:: INSTRUCTIONS TO FOLLOW ::
Write out only the opening lines of the entries, through the line with "Click the eLearning Industry rating badge".

:: DATA SHOWN ::
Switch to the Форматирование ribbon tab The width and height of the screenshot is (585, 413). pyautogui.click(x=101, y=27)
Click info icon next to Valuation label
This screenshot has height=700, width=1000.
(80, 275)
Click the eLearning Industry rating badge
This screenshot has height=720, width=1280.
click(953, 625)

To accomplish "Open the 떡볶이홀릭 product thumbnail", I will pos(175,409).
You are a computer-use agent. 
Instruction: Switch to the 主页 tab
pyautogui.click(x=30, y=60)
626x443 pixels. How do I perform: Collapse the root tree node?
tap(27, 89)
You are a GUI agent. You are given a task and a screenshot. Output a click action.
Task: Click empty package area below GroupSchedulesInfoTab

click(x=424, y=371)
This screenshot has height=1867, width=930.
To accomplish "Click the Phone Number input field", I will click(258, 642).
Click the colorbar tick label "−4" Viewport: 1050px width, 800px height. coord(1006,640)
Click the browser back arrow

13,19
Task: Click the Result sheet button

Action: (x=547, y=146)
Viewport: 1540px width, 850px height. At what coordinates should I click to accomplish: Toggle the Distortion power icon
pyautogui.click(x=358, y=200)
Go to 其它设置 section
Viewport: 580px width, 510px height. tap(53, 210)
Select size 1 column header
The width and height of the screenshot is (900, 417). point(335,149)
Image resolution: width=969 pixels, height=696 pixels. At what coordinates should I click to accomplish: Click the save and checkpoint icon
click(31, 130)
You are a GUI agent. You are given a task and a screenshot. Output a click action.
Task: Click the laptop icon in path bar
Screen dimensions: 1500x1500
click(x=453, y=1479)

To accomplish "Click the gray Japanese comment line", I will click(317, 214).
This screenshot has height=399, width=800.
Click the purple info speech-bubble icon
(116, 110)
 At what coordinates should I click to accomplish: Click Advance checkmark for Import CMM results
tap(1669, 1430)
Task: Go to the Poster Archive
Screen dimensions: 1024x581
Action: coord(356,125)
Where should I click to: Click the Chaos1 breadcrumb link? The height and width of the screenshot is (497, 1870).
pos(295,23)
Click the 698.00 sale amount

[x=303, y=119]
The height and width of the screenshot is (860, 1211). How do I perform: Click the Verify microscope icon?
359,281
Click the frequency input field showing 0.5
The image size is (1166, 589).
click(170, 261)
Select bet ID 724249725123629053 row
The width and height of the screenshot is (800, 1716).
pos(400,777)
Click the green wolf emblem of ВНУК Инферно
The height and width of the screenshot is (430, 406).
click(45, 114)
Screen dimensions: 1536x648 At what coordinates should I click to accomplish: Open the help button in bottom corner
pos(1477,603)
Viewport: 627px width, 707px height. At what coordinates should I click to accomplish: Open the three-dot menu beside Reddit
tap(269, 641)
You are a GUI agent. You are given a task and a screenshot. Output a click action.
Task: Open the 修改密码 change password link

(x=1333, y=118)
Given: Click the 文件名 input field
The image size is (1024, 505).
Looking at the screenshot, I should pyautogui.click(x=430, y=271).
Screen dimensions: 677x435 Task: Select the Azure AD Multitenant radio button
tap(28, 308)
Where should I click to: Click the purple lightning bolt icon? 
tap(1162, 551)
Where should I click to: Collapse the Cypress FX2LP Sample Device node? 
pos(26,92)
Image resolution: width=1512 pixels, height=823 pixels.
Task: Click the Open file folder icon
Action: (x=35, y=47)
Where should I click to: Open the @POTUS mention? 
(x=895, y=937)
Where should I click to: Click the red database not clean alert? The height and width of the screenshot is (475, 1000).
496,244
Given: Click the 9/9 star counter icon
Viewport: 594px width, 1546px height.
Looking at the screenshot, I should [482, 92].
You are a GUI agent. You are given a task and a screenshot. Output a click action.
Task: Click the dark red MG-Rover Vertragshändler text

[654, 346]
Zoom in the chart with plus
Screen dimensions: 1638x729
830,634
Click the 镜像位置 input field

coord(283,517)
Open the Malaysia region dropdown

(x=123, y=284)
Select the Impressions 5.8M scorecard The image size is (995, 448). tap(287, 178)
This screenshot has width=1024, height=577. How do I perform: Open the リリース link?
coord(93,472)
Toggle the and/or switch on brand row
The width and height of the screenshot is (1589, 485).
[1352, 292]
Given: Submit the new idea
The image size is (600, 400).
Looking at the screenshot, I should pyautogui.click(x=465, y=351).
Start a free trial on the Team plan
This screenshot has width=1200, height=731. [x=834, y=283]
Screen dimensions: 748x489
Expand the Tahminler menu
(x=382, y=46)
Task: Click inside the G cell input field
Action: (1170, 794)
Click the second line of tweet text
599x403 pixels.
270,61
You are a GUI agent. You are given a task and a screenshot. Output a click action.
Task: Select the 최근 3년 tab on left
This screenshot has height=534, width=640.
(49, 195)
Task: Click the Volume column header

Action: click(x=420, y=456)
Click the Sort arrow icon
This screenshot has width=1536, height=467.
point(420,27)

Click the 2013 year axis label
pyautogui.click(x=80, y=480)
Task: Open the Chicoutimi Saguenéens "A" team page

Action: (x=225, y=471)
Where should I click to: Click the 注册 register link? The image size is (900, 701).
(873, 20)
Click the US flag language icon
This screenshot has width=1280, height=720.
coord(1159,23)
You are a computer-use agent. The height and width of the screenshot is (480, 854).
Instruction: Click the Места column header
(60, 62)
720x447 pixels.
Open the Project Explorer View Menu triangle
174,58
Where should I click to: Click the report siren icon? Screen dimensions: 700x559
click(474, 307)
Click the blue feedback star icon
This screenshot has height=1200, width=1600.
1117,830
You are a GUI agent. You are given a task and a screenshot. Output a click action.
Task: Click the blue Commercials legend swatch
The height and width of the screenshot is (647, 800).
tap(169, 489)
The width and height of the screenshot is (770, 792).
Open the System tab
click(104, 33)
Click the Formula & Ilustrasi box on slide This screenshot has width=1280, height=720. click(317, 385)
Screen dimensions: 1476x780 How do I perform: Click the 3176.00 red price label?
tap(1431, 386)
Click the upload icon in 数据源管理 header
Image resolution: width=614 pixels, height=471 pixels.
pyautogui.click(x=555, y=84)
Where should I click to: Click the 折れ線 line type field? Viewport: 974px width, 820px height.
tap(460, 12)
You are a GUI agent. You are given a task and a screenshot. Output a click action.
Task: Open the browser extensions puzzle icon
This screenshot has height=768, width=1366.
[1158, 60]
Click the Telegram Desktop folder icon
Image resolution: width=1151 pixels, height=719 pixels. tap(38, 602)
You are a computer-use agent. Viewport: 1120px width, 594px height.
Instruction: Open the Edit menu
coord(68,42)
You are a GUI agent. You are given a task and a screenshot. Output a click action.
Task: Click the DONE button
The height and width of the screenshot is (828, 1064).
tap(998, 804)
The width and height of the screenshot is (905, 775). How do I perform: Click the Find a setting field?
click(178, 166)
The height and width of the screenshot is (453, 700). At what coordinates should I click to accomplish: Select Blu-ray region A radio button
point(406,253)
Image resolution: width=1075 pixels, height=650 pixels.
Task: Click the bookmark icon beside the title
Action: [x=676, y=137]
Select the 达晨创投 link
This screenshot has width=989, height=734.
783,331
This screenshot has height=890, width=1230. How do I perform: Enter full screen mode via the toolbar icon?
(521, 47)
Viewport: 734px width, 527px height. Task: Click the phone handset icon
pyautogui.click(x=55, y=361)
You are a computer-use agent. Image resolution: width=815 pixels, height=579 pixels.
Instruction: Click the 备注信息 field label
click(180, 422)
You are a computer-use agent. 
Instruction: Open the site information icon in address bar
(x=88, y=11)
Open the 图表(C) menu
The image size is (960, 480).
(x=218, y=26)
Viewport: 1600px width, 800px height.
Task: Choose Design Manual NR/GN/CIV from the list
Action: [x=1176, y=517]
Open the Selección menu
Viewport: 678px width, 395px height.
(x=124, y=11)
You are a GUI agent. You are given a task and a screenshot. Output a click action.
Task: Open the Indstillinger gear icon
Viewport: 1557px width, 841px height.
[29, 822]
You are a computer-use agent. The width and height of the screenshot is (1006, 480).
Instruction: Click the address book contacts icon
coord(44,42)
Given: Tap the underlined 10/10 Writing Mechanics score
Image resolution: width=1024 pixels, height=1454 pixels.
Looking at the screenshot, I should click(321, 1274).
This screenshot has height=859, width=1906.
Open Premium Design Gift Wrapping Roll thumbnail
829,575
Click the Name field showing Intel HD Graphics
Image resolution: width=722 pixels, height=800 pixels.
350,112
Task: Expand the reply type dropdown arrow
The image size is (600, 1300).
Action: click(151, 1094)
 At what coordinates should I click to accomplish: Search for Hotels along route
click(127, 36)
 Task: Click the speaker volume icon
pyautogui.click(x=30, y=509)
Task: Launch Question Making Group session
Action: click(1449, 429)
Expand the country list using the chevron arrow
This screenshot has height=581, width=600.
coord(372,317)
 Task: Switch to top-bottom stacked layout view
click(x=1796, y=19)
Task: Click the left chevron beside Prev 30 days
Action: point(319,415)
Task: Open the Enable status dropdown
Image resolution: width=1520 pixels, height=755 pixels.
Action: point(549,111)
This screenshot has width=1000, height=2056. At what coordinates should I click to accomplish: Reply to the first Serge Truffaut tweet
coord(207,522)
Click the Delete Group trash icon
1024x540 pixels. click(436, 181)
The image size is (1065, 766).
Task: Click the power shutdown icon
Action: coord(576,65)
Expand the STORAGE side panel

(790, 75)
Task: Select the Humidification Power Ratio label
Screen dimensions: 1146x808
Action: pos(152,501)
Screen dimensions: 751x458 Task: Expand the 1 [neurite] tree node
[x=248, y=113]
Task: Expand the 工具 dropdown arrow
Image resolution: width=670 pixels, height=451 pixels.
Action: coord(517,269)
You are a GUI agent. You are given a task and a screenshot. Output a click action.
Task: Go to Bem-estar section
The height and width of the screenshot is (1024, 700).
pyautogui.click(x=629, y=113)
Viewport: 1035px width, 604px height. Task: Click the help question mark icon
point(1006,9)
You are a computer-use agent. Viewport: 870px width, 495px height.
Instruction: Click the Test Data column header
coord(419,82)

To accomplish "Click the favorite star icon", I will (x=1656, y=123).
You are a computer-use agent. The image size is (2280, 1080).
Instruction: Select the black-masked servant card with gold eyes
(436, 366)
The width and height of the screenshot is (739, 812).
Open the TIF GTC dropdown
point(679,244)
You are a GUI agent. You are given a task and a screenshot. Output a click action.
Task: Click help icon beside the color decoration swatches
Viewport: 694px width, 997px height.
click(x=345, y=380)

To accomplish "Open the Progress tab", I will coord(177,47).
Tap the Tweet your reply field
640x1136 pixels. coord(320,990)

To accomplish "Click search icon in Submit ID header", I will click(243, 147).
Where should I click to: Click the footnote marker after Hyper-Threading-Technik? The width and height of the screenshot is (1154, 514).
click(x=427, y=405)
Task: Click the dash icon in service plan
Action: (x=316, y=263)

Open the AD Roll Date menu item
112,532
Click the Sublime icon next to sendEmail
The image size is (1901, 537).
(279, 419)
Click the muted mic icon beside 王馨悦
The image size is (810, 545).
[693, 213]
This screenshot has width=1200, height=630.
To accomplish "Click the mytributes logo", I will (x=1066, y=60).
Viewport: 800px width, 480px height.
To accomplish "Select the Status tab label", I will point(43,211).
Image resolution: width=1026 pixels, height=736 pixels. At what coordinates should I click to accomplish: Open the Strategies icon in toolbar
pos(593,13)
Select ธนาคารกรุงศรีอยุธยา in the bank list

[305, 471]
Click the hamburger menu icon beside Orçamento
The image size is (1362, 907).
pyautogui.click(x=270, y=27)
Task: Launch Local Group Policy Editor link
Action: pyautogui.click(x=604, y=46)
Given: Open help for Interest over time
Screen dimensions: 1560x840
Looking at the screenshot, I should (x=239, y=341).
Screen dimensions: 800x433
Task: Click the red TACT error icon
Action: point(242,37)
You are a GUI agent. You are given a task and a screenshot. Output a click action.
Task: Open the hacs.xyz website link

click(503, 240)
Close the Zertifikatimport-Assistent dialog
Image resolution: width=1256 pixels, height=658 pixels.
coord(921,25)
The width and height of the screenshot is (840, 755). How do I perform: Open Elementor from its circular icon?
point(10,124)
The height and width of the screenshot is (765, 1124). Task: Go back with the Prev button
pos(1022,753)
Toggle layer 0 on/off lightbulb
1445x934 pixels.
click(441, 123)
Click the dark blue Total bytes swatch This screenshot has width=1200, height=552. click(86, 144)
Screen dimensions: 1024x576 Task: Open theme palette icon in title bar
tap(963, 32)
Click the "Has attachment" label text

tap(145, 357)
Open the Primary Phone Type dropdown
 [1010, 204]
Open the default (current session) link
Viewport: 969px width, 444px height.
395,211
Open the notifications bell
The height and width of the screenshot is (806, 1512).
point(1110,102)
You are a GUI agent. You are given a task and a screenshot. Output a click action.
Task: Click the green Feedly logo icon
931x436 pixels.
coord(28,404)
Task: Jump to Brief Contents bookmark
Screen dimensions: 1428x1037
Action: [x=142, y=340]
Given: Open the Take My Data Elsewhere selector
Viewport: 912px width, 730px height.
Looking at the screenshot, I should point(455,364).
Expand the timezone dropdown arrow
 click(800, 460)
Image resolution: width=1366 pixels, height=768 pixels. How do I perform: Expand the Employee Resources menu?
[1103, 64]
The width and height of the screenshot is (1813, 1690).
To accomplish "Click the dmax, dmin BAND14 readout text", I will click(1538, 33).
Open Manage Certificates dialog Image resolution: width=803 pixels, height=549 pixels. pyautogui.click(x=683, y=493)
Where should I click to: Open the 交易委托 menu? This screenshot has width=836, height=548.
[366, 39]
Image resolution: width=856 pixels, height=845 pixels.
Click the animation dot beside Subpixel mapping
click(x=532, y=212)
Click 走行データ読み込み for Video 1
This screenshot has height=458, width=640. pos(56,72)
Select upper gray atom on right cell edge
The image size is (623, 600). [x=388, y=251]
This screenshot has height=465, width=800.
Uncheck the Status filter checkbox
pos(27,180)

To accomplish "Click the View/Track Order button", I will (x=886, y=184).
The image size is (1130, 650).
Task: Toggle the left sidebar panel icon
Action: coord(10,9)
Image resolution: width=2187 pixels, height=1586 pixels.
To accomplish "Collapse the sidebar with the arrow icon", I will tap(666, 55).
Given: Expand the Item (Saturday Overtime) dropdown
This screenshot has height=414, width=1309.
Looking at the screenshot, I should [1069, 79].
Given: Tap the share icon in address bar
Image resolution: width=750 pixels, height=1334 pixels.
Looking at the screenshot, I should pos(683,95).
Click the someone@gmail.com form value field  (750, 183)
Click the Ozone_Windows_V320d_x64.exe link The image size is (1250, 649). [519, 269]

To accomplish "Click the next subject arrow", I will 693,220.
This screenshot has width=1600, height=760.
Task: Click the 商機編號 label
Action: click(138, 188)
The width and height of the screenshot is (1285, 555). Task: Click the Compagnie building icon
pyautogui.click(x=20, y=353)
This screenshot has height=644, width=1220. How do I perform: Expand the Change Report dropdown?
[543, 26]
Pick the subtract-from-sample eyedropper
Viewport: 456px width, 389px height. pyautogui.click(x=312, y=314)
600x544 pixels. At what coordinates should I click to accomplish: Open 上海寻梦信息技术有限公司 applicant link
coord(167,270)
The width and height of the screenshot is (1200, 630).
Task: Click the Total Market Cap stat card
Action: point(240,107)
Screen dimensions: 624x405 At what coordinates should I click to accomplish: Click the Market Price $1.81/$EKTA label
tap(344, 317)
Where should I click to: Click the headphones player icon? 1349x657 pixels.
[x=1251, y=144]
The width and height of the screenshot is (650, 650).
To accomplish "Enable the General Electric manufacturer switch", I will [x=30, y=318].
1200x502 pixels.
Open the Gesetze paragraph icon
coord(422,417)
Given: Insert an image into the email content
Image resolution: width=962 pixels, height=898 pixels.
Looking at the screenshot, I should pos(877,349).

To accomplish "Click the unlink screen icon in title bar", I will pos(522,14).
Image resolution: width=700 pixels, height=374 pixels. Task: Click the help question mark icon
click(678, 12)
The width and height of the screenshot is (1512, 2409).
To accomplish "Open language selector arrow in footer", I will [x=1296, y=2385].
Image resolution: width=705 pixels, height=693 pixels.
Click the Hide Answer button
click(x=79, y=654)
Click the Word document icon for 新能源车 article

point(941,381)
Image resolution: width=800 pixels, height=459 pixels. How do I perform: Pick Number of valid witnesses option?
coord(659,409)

:: RESPONSE AREA ::
Switch to the Форматирование ribbon tab The width and height of the screenshot is (585, 413). pyautogui.click(x=101, y=27)
Click info icon next to Valuation label
This screenshot has height=700, width=1000.
(80, 275)
Click the eLearning Industry rating badge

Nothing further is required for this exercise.